Somehow we believe that the parties could not fully put their heads together on how power, organization and profits were going to be shared. We look to our readers to see if they have any insights on why this merger did not go through as planned.

1 comment:

Anonymous said...

This seemed like a great idea--BDO was weak in Quebec and Atlantic Canada and GT was strong there. But this was probably doomed from the start. Both BDO and GT had their own international affiliates and without a worldwide merger, they would have needed to choose one over the other. So each stood to lose a lot of international referral work if they merged. BDO has a much more decentralized structure than GT. GT took more from each partner for the central "pot", which may have been hard for BDO to swallow. BDO has offices in every whistle stop in Ontario--some with only one partner.
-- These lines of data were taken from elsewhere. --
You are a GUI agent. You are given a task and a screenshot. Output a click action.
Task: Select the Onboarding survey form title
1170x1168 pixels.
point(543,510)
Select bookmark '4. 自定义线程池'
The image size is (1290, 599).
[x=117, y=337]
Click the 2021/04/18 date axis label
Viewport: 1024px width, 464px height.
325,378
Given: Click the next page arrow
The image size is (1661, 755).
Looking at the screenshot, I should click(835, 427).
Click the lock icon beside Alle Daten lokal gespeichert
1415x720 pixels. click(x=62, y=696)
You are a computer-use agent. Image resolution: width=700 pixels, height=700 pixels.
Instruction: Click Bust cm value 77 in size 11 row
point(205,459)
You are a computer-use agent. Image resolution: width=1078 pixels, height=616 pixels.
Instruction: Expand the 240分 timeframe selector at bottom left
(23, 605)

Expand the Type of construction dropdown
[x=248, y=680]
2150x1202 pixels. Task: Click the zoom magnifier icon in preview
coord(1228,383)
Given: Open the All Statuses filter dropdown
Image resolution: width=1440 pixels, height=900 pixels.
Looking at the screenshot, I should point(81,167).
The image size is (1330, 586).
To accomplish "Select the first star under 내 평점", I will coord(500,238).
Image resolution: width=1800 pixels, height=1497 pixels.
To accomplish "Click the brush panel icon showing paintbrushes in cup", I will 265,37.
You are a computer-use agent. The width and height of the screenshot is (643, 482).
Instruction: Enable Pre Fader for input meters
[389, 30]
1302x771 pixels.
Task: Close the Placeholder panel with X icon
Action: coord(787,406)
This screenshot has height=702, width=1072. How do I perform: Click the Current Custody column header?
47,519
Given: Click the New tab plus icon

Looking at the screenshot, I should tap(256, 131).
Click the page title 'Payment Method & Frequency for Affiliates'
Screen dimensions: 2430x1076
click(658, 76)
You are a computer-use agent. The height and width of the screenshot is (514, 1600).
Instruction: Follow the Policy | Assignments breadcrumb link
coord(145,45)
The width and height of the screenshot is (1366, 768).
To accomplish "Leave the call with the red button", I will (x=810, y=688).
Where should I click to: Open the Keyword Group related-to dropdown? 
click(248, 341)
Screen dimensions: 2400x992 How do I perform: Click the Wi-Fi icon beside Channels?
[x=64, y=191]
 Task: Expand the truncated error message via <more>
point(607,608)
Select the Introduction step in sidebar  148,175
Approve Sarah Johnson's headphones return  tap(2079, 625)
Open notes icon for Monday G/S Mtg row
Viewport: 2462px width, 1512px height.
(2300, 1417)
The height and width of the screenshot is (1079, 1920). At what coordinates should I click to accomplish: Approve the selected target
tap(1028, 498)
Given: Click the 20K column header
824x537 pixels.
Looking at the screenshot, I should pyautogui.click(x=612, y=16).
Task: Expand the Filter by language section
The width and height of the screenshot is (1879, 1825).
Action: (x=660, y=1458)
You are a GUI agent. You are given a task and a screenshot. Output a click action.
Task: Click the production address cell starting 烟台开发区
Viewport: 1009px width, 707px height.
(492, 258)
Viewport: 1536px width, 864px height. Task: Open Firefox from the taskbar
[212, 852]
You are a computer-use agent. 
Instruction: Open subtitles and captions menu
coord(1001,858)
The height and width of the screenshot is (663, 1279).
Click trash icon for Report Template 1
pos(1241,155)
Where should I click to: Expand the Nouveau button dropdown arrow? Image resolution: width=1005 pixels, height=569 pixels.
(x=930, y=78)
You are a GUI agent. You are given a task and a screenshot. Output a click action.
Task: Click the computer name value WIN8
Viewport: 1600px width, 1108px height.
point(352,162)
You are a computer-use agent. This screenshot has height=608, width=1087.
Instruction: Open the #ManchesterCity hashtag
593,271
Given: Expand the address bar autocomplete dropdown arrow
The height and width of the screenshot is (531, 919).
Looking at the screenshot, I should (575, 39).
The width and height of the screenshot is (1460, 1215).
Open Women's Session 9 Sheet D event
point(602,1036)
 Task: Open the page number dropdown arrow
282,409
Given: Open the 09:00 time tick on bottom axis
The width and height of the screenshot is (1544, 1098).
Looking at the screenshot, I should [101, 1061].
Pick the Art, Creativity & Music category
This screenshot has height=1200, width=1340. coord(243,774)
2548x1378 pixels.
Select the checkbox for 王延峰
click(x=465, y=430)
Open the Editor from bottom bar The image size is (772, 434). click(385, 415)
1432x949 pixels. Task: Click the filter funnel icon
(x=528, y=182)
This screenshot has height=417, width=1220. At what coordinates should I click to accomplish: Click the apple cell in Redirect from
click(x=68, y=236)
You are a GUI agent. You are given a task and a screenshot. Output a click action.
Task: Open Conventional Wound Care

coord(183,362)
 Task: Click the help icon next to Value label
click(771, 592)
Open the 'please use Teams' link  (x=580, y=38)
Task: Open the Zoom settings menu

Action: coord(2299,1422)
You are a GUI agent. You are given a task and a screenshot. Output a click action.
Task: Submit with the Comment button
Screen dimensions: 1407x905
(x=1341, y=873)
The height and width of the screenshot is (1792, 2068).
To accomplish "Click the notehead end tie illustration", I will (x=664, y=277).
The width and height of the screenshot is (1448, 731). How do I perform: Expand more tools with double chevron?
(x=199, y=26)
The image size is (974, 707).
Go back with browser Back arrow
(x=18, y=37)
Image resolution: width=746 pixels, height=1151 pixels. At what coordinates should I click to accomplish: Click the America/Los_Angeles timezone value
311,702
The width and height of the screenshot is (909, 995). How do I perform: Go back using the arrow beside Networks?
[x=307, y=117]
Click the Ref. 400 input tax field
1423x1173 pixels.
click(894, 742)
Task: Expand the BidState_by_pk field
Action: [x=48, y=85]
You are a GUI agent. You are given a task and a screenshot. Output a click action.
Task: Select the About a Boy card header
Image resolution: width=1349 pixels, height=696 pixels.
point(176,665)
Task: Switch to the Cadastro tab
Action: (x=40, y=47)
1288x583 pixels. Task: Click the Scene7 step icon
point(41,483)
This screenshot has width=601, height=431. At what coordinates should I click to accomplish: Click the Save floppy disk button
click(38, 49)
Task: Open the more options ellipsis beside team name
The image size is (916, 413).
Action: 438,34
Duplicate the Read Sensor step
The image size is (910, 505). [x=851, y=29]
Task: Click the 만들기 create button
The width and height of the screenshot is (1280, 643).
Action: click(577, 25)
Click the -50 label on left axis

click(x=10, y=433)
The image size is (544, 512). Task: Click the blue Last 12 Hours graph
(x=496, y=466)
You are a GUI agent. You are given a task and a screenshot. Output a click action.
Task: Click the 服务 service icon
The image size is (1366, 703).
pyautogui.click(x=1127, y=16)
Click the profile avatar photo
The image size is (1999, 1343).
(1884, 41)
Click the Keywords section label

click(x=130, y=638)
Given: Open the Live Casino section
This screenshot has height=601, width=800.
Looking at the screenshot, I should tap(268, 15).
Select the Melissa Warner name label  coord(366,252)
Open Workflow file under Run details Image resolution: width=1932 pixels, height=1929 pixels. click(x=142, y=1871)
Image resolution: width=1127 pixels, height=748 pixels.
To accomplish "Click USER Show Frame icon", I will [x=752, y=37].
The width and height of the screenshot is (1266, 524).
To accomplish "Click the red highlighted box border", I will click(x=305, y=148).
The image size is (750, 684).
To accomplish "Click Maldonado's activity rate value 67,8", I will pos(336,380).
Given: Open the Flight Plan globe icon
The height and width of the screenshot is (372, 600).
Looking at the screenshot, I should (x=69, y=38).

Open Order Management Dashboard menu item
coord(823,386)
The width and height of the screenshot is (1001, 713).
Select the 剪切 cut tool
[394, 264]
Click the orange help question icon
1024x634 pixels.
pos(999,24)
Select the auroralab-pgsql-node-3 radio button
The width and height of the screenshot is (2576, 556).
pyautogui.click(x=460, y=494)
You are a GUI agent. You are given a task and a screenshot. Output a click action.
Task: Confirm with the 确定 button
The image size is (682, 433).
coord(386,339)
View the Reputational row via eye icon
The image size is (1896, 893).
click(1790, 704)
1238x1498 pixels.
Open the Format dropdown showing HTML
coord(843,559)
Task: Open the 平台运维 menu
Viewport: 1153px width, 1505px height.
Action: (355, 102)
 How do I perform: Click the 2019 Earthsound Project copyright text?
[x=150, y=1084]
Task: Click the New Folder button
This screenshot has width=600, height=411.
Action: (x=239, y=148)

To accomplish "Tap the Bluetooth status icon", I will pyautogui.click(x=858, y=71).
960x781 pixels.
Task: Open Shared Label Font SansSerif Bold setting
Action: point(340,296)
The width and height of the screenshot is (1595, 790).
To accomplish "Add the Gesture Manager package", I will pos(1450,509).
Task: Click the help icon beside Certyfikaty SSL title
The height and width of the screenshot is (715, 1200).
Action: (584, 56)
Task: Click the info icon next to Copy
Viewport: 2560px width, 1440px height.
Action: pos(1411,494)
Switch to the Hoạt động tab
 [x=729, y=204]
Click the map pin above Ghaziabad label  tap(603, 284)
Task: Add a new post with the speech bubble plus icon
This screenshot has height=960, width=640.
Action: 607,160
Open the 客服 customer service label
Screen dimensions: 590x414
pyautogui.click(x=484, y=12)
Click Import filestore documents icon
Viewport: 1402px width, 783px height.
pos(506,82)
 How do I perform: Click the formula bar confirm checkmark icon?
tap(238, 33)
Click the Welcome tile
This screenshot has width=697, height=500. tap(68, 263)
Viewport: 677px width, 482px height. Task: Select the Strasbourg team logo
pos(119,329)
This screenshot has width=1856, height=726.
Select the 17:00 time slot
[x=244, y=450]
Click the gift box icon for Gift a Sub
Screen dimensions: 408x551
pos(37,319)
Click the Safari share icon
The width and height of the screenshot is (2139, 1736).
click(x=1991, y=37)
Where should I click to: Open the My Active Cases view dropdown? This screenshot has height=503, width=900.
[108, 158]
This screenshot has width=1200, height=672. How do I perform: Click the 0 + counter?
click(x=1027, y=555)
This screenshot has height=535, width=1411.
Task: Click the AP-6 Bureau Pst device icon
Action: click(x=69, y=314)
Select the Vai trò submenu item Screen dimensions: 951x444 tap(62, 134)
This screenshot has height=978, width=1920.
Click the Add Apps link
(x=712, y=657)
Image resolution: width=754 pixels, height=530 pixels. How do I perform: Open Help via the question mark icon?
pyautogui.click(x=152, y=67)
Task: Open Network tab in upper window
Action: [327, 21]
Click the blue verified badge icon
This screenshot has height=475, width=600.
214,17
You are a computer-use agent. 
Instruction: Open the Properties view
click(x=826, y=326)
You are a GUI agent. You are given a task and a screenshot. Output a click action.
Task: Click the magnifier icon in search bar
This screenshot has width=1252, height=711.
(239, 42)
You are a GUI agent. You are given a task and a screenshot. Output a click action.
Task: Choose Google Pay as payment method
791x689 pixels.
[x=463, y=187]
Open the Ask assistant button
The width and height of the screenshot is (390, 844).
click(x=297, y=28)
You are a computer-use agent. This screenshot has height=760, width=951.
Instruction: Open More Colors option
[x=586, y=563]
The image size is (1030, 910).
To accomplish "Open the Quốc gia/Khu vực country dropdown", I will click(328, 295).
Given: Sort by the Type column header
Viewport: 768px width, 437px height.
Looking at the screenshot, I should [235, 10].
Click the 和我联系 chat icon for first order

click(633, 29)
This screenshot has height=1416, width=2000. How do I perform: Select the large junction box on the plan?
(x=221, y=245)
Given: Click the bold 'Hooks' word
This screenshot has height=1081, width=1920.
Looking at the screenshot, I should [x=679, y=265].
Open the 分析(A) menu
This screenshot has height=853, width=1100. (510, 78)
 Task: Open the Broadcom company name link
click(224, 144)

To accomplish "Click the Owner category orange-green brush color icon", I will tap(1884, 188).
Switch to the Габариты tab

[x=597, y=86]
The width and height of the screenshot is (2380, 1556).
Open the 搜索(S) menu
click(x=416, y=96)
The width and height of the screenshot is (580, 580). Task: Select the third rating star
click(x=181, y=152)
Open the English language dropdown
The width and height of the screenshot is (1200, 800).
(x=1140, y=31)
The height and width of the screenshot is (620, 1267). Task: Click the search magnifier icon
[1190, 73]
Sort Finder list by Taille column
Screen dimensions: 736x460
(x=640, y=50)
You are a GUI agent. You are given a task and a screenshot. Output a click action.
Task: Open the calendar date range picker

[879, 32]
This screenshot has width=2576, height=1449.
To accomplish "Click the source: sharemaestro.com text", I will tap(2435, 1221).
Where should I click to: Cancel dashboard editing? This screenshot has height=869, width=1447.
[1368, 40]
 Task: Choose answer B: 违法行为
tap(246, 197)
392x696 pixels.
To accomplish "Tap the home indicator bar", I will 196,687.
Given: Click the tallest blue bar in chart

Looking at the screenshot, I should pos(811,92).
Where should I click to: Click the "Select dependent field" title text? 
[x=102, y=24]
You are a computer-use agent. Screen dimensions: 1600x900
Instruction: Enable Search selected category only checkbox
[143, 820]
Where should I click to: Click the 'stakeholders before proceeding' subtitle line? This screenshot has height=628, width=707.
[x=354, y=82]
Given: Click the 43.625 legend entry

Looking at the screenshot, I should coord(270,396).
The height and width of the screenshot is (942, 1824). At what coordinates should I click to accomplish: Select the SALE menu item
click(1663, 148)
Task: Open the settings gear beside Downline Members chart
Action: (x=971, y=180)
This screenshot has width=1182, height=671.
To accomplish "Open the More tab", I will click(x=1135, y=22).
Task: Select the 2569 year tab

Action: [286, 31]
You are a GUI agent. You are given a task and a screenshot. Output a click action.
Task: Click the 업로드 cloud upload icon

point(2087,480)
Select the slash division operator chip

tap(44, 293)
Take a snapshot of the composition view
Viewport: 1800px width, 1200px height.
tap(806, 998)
Likewise GT has offices in every whistle stop in Atlantic Canada. BDO has always had an aggessive management style. When they merged with Ward Mallette, they called it BDO Dunwoody Ward Mallette for awhile, but eventually WM disappeared from the name. BDO generally puts work ahead of personal life for partners. At one time, BDO actually had a written guideline that partnership meant enduring "personal inconvenience" for the sake of the firm. But the kicker was probabaly the pension arrangements that BDO had, with several partners entitled to over $500K per year of pension payments; of course this is an unfunded liability. GT partners would have had to agree to guarantee funding for those payments. Also, BDO and GT are both schizophrenic firms. They each want to be the alternative to the Big 4, auditing public companies, but then how do you convince the one partner office in Wiarton or Wingham Ontario, population 2,400 each, to accept the risk of auditing billion dollar companies? Especially when one of the predecessor firms to GT, Pannell Kerr etc. almost went under in the 80s. Their bank actually called the Calgary office loans and the Calgary partners overdrew their capital accounts and ran off leaving the other partners to pay their bills. Lots of the partners from that era are still around and are gun shy.